Investment Manager’s Motion to Dismiss Granted

Key Takeaway: The defendant, an insurance company and manager of target date separate account portfolios, successfully argued that it was not a fiduciary with respect to the fees it set for the separate accounts and the underlying investments in them because the plan sponsor had agreed to each during the party’s negotiations.

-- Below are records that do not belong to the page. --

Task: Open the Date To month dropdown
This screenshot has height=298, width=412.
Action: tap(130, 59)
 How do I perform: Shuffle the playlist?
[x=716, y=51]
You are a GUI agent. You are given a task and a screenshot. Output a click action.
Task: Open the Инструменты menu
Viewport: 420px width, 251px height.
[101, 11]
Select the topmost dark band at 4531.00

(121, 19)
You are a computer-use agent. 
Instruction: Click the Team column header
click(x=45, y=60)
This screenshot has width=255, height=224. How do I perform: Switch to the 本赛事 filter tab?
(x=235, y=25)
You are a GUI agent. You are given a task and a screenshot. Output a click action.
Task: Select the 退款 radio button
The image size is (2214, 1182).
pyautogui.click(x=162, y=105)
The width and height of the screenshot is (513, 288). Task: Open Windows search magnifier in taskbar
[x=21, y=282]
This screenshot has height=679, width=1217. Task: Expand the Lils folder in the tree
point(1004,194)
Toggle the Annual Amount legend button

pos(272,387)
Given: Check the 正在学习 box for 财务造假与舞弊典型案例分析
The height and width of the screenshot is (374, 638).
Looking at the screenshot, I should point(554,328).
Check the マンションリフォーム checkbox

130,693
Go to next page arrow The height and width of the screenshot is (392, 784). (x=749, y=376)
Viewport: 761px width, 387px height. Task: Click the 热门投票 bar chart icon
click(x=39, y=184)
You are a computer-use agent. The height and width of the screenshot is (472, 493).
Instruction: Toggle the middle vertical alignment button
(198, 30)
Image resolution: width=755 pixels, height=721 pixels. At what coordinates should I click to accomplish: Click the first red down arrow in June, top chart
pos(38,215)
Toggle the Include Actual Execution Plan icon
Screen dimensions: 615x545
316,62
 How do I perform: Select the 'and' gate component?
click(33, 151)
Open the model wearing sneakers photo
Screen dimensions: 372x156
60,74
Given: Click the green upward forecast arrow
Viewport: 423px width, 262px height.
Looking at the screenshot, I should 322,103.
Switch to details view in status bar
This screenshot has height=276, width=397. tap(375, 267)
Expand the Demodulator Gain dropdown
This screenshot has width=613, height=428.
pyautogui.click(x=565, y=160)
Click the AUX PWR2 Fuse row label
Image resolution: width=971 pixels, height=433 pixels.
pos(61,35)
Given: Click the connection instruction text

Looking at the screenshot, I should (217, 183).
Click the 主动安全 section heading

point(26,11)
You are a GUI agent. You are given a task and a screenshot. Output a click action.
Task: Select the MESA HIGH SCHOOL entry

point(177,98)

On March 28, 2022, the U.S. District Court for the Southern District of Iowa granted Principal Life Insurance Co.’s motion to dismiss in a case alleging that Principal breached ERISA fiduciary duties of prudence and loyalty by selecting and retaining underlying proprietary investments for the suite of target date separate account portfolios offered through the retirement plan in which plaintiffs participated. Specifically, plaintiffs alleged that Principal was motivated by its own pecuniary interested when it chose its own index funds as underlying investments for the investments, and did so even though the index funds charged higher fees and had larger tracking errors than market alternatives.
 
The Court granted Principal’s motion to dismiss, seemingly interpreting the plaintiffs’ core challenge as being one to the total fees charged by the investments and then finding that Principal was not acting as a fiduciary when setting those fees. In so doing, the Court relied on case law that has established that a plan service provider does not act as a fiduciary when negotiating the terms of its services and fees with the plan’s sponsor, so long as the service provider does not later exercise authority to increase its fees. Although the plaintiff argued that its challenge was not only to fees, but to the underlying investments in the target date funds as well, the Court similarly dismissed this challenge, reasoning that Principal was not a fiduciary with respect to the selection of investment options because which investment options would be offered had also been agreed to by the plan sponsor during its negotiations with Principal.
 
Th case is Kirk, et al. v. Principal Life Insurance Co., et al., No. 4:21-cv-00134, in the Southern District of Iowa. The decision is available here.